PROVIDED DATA:
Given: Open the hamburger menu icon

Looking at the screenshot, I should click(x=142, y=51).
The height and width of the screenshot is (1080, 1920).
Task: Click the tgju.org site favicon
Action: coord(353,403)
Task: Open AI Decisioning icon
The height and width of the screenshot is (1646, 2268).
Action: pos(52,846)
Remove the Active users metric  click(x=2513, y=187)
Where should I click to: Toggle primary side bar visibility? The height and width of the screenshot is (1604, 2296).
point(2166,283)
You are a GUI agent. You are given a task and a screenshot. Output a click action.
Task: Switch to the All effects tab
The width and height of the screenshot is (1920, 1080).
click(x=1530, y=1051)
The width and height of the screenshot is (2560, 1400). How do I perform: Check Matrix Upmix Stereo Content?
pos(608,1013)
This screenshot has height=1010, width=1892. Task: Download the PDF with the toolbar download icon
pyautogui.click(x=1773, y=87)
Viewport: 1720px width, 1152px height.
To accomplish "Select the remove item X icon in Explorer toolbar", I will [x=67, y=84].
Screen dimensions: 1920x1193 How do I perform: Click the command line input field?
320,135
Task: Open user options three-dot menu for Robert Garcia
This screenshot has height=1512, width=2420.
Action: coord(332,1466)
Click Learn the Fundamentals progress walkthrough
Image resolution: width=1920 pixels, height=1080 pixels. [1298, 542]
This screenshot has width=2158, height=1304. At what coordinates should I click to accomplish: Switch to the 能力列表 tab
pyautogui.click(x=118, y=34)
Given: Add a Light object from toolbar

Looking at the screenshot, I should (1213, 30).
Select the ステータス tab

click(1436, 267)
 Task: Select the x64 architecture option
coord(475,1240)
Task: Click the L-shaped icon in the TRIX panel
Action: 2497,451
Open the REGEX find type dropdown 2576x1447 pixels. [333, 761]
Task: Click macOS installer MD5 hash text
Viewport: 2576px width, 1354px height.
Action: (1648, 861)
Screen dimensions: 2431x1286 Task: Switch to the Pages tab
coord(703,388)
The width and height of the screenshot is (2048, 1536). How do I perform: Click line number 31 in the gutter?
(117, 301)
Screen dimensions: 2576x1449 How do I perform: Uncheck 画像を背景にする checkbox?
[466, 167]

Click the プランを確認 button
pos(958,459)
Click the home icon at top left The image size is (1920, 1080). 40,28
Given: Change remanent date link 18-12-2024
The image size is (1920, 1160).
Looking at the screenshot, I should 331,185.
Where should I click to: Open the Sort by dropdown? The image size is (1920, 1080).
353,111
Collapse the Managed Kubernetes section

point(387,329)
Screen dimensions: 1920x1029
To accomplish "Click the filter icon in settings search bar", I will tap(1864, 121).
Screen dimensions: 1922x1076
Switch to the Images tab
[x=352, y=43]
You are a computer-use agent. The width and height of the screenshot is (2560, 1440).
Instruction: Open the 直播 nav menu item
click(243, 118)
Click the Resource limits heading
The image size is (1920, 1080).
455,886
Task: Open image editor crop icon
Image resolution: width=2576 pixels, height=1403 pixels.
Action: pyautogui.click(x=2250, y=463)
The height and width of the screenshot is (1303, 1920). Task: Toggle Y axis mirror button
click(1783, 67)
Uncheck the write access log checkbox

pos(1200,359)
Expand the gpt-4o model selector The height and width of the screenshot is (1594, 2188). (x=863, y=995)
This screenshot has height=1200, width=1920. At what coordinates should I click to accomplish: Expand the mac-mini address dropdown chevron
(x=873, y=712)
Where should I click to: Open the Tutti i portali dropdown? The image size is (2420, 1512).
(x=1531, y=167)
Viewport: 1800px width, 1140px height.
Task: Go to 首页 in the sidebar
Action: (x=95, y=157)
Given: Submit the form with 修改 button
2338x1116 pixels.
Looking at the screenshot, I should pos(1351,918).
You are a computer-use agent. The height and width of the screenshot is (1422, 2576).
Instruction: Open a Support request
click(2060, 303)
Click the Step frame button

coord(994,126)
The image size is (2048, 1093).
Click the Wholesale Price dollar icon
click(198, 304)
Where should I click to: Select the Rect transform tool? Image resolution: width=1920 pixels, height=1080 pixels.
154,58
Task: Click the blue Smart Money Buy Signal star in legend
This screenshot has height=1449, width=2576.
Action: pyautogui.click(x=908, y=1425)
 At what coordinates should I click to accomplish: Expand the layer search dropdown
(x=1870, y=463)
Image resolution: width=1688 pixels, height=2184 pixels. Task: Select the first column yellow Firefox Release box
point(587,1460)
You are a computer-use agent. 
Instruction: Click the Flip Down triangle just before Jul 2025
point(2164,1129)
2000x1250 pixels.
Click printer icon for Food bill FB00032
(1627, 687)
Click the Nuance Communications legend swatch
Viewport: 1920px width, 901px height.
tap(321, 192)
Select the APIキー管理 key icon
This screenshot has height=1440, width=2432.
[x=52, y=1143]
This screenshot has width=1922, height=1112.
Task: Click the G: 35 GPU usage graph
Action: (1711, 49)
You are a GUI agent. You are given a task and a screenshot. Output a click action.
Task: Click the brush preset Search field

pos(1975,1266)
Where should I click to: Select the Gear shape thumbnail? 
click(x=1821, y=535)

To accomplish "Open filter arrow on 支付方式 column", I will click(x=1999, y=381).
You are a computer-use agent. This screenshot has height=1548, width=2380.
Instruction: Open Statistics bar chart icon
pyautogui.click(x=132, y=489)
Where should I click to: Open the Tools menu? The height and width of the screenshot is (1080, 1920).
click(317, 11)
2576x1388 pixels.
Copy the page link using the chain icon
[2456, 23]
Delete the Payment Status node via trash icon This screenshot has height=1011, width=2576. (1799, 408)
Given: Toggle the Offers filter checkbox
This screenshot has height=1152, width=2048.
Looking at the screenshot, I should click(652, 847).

PROBLEM REQUIREMENTS: Line by line, copy the data above.

SOLUTION:
Given: Open the hamburger menu icon

Looking at the screenshot, I should click(x=142, y=51).
The height and width of the screenshot is (1080, 1920).
Task: Click the tgju.org site favicon
Action: coord(353,403)
Task: Open AI Decisioning icon
The height and width of the screenshot is (1646, 2268).
Action: pos(52,846)
Remove the Active users metric  click(x=2513, y=187)
Where should I click to: Toggle primary side bar visibility? The height and width of the screenshot is (1604, 2296).
point(2166,283)
You are a GUI agent. You are given a task and a screenshot. Output a click action.
Task: Switch to the All effects tab
The width and height of the screenshot is (1920, 1080).
click(x=1530, y=1051)
The width and height of the screenshot is (2560, 1400). How do I perform: Check Matrix Upmix Stereo Content?
pos(608,1013)
This screenshot has height=1010, width=1892. Task: Download the PDF with the toolbar download icon
pyautogui.click(x=1773, y=87)
Viewport: 1720px width, 1152px height.
To accomplish "Select the remove item X icon in Explorer toolbar", I will [x=67, y=84].
Screen dimensions: 1920x1193 How do I perform: Click the command line input field?
320,135
Task: Open user options three-dot menu for Robert Garcia
This screenshot has height=1512, width=2420.
Action: coord(332,1466)
Click Learn the Fundamentals progress walkthrough
Image resolution: width=1920 pixels, height=1080 pixels. [1298, 542]
This screenshot has width=2158, height=1304. At what coordinates should I click to accomplish: Switch to the 能力列表 tab
pyautogui.click(x=118, y=34)
Given: Add a Light object from toolbar

Looking at the screenshot, I should (1213, 30).
Select the ステータス tab

click(1436, 267)
 Task: Select the x64 architecture option
coord(475,1240)
Task: Click the L-shaped icon in the TRIX panel
Action: 2497,451
Open the REGEX find type dropdown 2576x1447 pixels. [333, 761]
Task: Click macOS installer MD5 hash text
Viewport: 2576px width, 1354px height.
Action: (1648, 861)
Screen dimensions: 2431x1286 Task: Switch to the Pages tab
coord(703,388)
The width and height of the screenshot is (2048, 1536). How do I perform: Click line number 31 in the gutter?
(117, 301)
Screen dimensions: 2576x1449 How do I perform: Uncheck 画像を背景にする checkbox?
[466, 167]

Click the プランを確認 button
pos(958,459)
Click the home icon at top left The image size is (1920, 1080). 40,28
Given: Change remanent date link 18-12-2024
The image size is (1920, 1160).
Looking at the screenshot, I should 331,185.
Where should I click to: Open the Sort by dropdown? The image size is (1920, 1080).
353,111
Collapse the Managed Kubernetes section

point(387,329)
Screen dimensions: 1920x1029
To accomplish "Click the filter icon in settings search bar", I will tap(1864, 121).
Screen dimensions: 1922x1076
Switch to the Images tab
[x=352, y=43]
You are a computer-use agent. The width and height of the screenshot is (2560, 1440).
Instruction: Open the 直播 nav menu item
click(243, 118)
Click the Resource limits heading
The image size is (1920, 1080).
455,886
Task: Open image editor crop icon
Image resolution: width=2576 pixels, height=1403 pixels.
Action: pyautogui.click(x=2250, y=463)
The height and width of the screenshot is (1303, 1920). Task: Toggle Y axis mirror button
click(1783, 67)
Uncheck the write access log checkbox

pos(1200,359)
Expand the gpt-4o model selector The height and width of the screenshot is (1594, 2188). (x=863, y=995)
This screenshot has height=1200, width=1920. At what coordinates should I click to accomplish: Expand the mac-mini address dropdown chevron
(x=873, y=712)
Where should I click to: Open the Tutti i portali dropdown? The image size is (2420, 1512).
(x=1531, y=167)
Viewport: 1800px width, 1140px height.
Task: Go to 首页 in the sidebar
Action: (x=95, y=157)
Given: Submit the form with 修改 button
2338x1116 pixels.
Looking at the screenshot, I should pos(1351,918).
You are a computer-use agent. The height and width of the screenshot is (1422, 2576).
Instruction: Open a Support request
click(2060, 303)
Click the Step frame button

coord(994,126)
The image size is (2048, 1093).
Click the Wholesale Price dollar icon
click(198, 304)
Where should I click to: Select the Rect transform tool? Image resolution: width=1920 pixels, height=1080 pixels.
154,58
Task: Click the blue Smart Money Buy Signal star in legend
This screenshot has height=1449, width=2576.
Action: pyautogui.click(x=908, y=1425)
 At what coordinates should I click to accomplish: Expand the layer search dropdown
(x=1870, y=463)
Image resolution: width=1688 pixels, height=2184 pixels. Task: Select the first column yellow Firefox Release box
point(587,1460)
You are a computer-use agent. 
Instruction: Click the Flip Down triangle just before Jul 2025
point(2164,1129)
2000x1250 pixels.
Click printer icon for Food bill FB00032
(1627, 687)
Click the Nuance Communications legend swatch
Viewport: 1920px width, 901px height.
tap(321, 192)
Select the APIキー管理 key icon
This screenshot has height=1440, width=2432.
[x=52, y=1143]
This screenshot has width=1922, height=1112.
Task: Click the G: 35 GPU usage graph
Action: (1711, 49)
You are a GUI agent. You are given a task and a screenshot. Output a click action.
Task: Click the brush preset Search field

pos(1975,1266)
Where should I click to: Select the Gear shape thumbnail? 
click(x=1821, y=535)

To accomplish "Open filter arrow on 支付方式 column", I will click(x=1999, y=381).
You are a computer-use agent. This screenshot has height=1548, width=2380.
Instruction: Open Statistics bar chart icon
pyautogui.click(x=132, y=489)
Where should I click to: Open the Tools menu? The height and width of the screenshot is (1080, 1920).
click(317, 11)
2576x1388 pixels.
Copy the page link using the chain icon
[2456, 23]
Delete the Payment Status node via trash icon This screenshot has height=1011, width=2576. (1799, 408)
Given: Toggle the Offers filter checkbox
This screenshot has height=1152, width=2048.
Looking at the screenshot, I should click(652, 847).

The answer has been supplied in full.